Plot comparing firing rate of misalignment-related cells (N = 9) in monkey M2 during 10° gaze up and 10° gaze down. Diagonal dashed line is the equality line.
Discussion
In this study, neurons that appear to carry a signal related to horizontal eye misalignment have been identified for the first time within the rSC of strabismic monkeys. An alternative interpretation is that these cells develop an ocular preference in strabismic monkeys, which has not been shown before in normal animals. These results, therefore, provide new insight into the role of the SC in the neural circuits that leads to the appearance of problems in binocular eye alignment and binocular coordination. 
Role of rSC in Strabismus
The anatomical location and physiological properties of cells recorded in this study suggest that these cells are likely the same as those that have been reported to encode vergence angle in normal animals.15 The anatomical locations of vergence cells in normal monkey SC overlaps the location of our cell sample in the strabismic monkeys since electrical stimulation within this area in our sample animals also produced contralateral staircase saccades of <5° radial amplitude.
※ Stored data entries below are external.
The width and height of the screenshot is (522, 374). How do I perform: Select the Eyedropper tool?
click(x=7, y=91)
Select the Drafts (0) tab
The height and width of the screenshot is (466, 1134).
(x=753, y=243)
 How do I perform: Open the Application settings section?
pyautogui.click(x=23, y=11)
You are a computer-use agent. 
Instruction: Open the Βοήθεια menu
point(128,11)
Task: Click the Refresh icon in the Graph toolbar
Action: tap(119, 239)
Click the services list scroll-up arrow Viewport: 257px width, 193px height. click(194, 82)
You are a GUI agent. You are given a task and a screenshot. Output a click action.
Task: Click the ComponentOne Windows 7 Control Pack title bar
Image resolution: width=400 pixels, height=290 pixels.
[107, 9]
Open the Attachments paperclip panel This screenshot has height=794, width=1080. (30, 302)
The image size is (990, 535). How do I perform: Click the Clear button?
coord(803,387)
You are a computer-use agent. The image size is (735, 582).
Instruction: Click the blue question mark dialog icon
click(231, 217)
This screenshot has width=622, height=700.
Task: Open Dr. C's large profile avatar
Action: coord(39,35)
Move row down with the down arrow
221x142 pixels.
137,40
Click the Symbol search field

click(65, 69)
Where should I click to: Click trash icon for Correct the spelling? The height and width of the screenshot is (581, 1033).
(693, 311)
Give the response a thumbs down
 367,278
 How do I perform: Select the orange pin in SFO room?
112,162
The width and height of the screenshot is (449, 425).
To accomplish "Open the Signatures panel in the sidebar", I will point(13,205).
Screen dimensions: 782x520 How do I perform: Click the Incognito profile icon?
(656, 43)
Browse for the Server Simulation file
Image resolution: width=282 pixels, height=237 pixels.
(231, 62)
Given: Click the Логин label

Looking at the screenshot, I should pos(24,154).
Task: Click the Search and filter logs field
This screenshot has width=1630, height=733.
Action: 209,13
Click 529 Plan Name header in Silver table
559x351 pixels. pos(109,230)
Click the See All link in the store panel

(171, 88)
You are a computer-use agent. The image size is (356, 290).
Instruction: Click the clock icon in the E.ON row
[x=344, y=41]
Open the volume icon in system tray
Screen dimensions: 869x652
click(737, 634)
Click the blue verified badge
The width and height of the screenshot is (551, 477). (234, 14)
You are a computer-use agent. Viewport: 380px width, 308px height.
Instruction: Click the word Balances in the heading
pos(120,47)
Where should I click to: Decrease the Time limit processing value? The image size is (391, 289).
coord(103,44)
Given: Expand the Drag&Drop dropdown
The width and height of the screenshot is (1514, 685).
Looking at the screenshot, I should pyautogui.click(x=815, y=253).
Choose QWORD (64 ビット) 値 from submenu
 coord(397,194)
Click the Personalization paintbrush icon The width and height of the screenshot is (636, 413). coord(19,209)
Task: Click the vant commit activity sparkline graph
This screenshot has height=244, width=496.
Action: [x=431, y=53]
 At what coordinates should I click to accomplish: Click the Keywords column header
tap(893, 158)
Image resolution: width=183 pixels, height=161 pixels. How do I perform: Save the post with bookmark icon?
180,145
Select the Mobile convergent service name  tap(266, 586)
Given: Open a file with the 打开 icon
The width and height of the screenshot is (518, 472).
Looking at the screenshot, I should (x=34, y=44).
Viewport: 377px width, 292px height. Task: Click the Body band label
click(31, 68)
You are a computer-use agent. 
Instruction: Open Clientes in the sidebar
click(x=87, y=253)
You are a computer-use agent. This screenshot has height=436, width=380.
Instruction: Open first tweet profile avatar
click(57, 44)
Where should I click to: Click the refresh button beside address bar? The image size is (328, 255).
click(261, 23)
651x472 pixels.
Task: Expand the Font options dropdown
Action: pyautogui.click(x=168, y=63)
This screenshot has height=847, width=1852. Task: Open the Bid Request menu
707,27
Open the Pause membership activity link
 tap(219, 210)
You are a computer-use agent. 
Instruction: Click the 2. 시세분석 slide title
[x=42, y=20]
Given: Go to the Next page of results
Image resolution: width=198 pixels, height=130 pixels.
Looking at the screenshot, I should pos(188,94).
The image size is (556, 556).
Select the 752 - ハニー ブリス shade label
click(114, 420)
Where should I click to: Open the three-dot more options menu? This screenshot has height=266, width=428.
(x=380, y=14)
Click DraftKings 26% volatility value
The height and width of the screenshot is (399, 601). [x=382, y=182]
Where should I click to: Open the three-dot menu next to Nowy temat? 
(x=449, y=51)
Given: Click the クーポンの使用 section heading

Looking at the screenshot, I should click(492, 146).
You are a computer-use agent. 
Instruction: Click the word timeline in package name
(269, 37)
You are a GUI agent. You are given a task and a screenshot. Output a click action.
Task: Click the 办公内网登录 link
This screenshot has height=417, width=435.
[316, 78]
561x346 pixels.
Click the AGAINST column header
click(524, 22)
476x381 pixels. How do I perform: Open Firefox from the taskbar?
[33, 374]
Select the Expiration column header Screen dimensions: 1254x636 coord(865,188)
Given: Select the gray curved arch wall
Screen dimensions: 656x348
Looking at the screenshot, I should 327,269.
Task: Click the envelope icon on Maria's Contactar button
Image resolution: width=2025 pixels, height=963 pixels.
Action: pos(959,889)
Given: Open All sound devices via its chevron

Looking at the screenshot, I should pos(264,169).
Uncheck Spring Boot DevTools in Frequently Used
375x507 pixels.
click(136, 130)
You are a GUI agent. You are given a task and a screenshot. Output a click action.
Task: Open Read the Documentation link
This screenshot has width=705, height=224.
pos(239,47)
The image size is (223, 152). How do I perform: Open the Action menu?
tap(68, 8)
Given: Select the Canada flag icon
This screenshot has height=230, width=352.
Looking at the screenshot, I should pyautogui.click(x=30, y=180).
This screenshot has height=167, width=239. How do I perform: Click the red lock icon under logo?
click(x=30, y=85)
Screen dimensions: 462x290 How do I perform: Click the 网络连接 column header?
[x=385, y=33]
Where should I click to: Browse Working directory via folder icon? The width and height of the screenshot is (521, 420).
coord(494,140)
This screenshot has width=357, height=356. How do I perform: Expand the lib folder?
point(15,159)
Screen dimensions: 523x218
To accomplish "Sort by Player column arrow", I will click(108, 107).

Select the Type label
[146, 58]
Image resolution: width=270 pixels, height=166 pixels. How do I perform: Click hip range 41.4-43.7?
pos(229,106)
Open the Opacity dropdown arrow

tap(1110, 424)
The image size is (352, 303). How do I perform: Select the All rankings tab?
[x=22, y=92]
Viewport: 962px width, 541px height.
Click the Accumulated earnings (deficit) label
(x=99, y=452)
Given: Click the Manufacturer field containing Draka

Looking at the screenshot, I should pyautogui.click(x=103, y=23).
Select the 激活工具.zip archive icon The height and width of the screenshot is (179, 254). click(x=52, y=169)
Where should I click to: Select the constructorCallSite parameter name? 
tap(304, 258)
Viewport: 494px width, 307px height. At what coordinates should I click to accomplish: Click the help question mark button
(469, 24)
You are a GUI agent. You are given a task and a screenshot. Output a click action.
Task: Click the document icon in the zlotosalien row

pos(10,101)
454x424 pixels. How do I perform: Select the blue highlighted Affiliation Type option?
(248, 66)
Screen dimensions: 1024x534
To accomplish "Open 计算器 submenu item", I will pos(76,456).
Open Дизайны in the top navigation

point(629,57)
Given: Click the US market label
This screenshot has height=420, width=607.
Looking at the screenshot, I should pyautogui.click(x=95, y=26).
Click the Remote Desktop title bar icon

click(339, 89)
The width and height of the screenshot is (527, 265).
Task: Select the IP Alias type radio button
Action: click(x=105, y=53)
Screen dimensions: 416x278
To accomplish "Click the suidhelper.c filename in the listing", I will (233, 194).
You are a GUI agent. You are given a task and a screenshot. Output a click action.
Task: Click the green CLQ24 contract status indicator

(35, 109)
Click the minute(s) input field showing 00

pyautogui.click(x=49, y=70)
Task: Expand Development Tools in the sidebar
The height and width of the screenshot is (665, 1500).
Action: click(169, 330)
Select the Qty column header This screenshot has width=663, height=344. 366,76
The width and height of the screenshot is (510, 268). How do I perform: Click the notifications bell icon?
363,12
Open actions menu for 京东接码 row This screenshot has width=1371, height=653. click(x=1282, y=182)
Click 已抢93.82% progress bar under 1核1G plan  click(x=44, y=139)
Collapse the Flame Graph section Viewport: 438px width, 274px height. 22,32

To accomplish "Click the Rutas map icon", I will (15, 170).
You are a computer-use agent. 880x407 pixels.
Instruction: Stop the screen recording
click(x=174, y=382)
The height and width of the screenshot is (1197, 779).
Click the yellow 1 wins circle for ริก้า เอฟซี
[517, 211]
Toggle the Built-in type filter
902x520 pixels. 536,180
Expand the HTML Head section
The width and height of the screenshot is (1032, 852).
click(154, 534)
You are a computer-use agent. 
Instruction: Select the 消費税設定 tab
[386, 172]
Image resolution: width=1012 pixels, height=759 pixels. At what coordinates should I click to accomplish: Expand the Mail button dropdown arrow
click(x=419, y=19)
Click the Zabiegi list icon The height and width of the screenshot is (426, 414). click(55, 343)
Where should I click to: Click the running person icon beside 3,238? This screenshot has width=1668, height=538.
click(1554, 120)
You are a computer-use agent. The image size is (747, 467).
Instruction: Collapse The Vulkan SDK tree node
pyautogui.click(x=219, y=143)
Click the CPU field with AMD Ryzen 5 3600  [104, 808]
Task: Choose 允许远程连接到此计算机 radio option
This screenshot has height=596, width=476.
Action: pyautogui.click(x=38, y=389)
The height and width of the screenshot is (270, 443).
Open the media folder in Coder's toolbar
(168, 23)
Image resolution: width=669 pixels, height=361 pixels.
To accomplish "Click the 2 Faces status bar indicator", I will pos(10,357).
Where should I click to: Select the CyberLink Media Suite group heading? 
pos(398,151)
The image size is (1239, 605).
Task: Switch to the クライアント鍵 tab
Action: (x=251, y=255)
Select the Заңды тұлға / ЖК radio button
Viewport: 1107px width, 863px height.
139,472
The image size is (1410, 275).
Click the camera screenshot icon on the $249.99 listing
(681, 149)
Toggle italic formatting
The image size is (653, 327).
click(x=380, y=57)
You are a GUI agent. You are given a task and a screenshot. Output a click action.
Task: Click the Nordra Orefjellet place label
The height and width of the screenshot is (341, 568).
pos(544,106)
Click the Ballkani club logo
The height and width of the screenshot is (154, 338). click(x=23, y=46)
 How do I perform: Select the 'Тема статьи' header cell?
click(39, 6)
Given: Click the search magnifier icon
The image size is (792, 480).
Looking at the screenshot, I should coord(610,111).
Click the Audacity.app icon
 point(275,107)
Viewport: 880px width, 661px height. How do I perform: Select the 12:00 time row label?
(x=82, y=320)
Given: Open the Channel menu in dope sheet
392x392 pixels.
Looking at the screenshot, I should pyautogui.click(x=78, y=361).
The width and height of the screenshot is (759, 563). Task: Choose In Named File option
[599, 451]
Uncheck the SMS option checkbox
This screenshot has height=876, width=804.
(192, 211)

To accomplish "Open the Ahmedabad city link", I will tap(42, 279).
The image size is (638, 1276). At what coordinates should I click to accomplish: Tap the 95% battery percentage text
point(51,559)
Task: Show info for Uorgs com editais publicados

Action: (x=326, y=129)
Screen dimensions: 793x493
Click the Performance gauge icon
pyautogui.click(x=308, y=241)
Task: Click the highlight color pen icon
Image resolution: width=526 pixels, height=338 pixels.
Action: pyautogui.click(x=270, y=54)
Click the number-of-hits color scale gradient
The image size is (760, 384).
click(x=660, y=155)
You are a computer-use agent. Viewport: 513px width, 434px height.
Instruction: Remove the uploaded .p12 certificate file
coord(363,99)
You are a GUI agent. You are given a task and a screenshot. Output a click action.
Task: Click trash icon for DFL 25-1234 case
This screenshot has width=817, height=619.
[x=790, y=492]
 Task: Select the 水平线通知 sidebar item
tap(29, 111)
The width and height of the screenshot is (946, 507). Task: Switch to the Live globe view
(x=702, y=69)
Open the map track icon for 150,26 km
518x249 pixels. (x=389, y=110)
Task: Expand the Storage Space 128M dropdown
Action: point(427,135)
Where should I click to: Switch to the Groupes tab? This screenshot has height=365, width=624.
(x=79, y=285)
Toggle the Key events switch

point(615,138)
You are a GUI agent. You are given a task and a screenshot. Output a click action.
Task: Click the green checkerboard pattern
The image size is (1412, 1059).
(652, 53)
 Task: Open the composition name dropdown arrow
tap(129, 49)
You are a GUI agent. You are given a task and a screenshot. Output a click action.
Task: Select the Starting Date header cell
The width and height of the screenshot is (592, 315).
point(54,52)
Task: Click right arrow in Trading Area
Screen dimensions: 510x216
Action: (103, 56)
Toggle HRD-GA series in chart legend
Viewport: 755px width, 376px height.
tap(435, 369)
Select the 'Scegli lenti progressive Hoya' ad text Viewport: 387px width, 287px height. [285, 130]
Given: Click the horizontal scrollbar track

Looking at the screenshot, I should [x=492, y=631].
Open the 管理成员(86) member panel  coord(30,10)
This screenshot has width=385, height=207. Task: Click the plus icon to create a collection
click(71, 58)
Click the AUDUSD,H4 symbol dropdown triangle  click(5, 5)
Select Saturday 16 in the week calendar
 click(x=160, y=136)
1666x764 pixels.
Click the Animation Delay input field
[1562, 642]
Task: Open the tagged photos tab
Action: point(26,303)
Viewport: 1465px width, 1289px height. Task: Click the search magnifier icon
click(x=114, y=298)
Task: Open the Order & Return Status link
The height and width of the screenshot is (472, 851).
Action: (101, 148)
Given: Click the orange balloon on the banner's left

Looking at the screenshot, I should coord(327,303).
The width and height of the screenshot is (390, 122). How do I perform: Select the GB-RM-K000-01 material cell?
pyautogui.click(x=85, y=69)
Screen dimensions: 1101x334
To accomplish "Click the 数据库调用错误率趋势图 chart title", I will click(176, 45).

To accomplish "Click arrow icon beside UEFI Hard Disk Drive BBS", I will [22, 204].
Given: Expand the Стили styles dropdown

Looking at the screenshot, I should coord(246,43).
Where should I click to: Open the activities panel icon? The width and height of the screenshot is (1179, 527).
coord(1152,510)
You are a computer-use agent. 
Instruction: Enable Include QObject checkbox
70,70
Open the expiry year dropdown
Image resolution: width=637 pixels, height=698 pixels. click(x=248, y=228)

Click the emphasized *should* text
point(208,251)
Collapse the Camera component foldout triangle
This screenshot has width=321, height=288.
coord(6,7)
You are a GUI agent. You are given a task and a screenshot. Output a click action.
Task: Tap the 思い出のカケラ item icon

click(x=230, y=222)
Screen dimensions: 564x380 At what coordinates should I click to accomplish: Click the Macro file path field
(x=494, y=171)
Our search area was limited to the rostral part because of the report of slow convergence and divergence cells in this area by Van Horn et al.15 and so we cannot exclude the possibility of cells with similar response properties residing within caudal colliculus. Keeping in mind the caveats associated with estimates of population threshold and sensitivity, comparison of the population response properties of misalignment-related (slow vergence) cells in strabismic and normal animals yielded significant differences in threshold but not neuronal sensitivity. The threshold of both the near- and far-response cells were shifted toward exotropia in the strabismic monkey compared with the normal animals reported in the study by Van Horn et al.15 The shift in threshold suggests that these cells are still active despite the significant exotropia and therefore this area and downstream areas receiving projections from the rSC cells still influence the state of misalignment on a moment-to-moment basis. Conversely, in the normal animal, these cells could help maintain the state of normal alignment. Neuronal sensitivity of near and far-response cells were not significantly different between normal and strabismic monkeys. So, it is unlikely that these cells alone are providing the reduced vergence tone responsible for the strabismus. Note that a difference in alignment with viewing condition that we observed in the animal model is not uncommon in human strabismus. There are numerous reports of dissociated deviations and other paralytic and nonparalytic incomitancy in strabismus.3,36,38 It is possible, but rather unlikely in our opinion, that the identified neuronal responses are related to only the delta change in strabismus angle with viewing condition and that there exists an underlying comitant misalignment due to an altogether different mechanism.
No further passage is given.